Background: Several studies indicate that organ failure is the leading cause of death in the postoperative phase after major surgery. An excessive inflammatory response followed by a dramatic depression of cell-mediated immunity after major surgery appears to be responsible for the increased susceptibility to subsequent sepsis. In view of this, most of the scientific and medical research has been directed towards measuring the progression and interrelationship of mediators after major surgery. Furthermore, the effect of those mediators on cell-mediated immune responses has been studied.
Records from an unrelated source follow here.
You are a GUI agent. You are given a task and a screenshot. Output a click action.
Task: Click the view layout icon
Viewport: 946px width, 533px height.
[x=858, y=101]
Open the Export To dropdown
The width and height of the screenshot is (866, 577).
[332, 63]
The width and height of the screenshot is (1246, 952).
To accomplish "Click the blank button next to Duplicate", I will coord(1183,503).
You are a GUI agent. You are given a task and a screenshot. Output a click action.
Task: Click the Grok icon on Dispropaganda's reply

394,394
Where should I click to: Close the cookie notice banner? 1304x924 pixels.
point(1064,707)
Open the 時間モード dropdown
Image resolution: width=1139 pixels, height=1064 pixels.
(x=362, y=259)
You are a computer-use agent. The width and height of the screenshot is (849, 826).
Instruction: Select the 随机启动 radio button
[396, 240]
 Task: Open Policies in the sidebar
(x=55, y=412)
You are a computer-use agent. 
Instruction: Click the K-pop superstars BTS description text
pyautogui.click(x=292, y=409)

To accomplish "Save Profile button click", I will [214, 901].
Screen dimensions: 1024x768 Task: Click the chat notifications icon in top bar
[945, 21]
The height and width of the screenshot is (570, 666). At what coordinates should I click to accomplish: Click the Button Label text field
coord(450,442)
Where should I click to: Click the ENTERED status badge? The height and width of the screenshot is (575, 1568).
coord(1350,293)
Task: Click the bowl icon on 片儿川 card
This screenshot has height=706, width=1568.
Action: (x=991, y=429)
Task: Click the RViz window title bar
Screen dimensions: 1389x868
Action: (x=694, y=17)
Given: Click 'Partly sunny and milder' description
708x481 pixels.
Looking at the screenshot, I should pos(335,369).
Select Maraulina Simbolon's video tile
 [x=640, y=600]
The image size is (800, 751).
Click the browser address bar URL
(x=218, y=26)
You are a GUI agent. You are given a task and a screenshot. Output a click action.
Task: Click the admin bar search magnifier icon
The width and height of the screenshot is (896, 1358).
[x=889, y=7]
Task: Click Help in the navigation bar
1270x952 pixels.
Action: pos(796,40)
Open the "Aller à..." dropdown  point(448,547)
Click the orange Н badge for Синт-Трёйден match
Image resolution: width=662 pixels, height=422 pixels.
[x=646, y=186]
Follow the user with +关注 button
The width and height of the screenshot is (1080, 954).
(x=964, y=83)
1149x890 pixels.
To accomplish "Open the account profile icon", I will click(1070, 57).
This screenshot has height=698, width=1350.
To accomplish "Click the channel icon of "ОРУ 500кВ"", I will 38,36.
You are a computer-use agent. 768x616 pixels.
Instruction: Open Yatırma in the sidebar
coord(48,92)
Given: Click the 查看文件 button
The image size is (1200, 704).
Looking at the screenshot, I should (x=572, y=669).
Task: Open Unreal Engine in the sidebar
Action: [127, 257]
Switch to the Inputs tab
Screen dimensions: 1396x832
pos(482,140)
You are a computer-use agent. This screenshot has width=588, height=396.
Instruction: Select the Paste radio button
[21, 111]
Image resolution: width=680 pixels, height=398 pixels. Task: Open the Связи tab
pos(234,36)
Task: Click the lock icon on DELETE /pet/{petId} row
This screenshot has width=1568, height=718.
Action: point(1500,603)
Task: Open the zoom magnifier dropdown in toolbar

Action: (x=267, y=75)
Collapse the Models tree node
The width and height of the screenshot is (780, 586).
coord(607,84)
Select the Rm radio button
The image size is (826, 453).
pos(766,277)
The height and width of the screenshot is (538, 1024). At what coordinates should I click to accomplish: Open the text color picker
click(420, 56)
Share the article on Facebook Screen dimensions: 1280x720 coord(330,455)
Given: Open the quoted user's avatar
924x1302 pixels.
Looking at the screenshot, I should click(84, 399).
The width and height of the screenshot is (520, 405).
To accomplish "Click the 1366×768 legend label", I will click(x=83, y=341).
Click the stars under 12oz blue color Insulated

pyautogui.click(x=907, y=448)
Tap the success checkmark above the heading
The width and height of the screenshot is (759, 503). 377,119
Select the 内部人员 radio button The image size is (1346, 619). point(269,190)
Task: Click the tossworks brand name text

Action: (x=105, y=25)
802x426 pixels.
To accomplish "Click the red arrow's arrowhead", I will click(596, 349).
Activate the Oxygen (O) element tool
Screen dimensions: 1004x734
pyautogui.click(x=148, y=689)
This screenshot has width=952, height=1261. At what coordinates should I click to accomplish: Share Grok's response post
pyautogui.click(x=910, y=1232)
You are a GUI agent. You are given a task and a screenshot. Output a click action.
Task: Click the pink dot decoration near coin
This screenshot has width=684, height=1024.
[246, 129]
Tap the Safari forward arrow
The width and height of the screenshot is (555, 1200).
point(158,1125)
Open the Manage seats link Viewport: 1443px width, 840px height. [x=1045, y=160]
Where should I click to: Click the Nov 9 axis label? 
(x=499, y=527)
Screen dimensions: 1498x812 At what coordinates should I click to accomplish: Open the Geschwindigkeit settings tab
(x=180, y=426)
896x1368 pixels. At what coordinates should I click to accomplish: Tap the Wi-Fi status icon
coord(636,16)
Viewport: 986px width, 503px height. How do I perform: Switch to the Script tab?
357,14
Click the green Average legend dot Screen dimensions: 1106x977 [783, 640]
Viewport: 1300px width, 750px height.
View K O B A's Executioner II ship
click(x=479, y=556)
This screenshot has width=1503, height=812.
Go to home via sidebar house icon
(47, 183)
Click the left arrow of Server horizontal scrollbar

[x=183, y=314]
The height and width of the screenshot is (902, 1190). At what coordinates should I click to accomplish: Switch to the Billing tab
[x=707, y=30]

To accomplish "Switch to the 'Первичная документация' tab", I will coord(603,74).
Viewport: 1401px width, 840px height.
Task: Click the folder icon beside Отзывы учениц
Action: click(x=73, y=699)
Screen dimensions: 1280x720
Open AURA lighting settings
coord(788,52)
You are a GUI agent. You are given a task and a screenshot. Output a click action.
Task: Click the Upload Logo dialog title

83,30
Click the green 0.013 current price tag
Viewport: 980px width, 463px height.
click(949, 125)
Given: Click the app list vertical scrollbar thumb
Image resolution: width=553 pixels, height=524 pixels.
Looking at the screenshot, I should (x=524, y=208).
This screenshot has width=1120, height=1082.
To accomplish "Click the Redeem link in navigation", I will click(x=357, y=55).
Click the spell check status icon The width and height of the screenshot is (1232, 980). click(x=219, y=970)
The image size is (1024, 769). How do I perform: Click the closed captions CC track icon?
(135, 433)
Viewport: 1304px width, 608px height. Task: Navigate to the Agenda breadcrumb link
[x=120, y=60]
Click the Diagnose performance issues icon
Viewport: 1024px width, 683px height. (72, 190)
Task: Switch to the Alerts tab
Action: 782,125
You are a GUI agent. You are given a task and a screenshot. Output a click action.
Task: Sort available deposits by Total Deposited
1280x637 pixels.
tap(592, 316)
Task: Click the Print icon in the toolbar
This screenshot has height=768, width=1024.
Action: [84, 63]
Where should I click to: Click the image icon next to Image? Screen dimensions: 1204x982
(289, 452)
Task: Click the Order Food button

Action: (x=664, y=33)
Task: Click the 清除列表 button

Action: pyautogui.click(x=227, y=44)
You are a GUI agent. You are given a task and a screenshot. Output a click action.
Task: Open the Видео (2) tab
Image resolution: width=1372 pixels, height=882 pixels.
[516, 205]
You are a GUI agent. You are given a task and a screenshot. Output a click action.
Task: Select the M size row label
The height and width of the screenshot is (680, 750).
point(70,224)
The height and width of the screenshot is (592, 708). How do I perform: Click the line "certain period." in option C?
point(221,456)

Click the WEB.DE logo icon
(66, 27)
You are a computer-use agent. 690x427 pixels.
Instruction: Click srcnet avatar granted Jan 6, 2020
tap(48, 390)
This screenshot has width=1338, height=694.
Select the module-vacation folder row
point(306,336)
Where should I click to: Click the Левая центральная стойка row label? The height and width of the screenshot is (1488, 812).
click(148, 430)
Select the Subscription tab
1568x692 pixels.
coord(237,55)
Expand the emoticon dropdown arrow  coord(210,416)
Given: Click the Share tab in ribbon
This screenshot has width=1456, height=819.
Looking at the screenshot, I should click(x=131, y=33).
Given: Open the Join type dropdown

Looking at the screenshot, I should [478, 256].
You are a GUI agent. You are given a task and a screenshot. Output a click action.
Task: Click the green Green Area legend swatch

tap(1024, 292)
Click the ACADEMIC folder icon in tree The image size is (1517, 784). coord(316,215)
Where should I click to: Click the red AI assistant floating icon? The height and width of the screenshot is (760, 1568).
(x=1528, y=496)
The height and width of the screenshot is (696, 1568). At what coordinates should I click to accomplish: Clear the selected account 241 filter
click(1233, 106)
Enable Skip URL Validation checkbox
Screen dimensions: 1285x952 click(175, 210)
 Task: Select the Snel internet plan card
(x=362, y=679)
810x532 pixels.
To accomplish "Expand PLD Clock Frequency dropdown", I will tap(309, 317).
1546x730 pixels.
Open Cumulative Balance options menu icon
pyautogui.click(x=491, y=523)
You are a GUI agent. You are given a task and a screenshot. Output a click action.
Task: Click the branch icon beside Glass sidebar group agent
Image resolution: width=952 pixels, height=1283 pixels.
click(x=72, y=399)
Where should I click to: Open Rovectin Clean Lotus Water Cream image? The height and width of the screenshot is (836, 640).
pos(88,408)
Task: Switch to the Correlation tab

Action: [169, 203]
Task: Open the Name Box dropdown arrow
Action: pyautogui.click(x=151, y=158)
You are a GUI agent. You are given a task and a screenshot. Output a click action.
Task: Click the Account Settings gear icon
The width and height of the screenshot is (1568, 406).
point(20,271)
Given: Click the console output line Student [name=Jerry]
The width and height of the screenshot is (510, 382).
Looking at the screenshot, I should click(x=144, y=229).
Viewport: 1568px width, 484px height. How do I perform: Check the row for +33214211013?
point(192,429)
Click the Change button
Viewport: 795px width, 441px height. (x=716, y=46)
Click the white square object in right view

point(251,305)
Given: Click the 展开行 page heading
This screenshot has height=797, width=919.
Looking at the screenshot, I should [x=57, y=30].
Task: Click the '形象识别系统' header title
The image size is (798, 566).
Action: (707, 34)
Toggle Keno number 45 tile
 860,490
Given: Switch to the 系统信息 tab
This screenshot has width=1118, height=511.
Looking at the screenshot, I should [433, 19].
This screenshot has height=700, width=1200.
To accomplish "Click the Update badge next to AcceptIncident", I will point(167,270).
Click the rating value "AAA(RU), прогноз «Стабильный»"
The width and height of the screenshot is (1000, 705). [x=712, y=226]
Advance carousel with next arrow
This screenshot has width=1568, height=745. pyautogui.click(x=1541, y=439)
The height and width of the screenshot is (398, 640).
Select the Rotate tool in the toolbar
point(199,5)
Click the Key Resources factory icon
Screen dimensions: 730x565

Objective: This article focuses on the effect of surgical injury and blood loss on cell-mediated immune responses in experimental studies utilizing models of trauma and hemorrhagic shock. The findings from those experimental studies will also be correlated with data from surgical patients.
Results: Recently, a gender-dimorphic immune and organ responsiveness in the susceptibility to and morbidity from shock, trauma, and sepsis has been found. Androgens have been shown to be responsible for the immunosuppression after trauma-hemorrhage in males. In contrast, female sex steroids exhibit immunoprotective properties after trauma and severe blood loss.
Conclusion: In view of these findings, clinically relevant therapeutic strategies have been developed using the testosterone receptor blocker flutamide and/or estrogen or agents with estrogenic effects, i.e., dehydroepiandrosterone, which might yield safe and useful therapeutic approaches for the treatment of immune depression in surgical patients.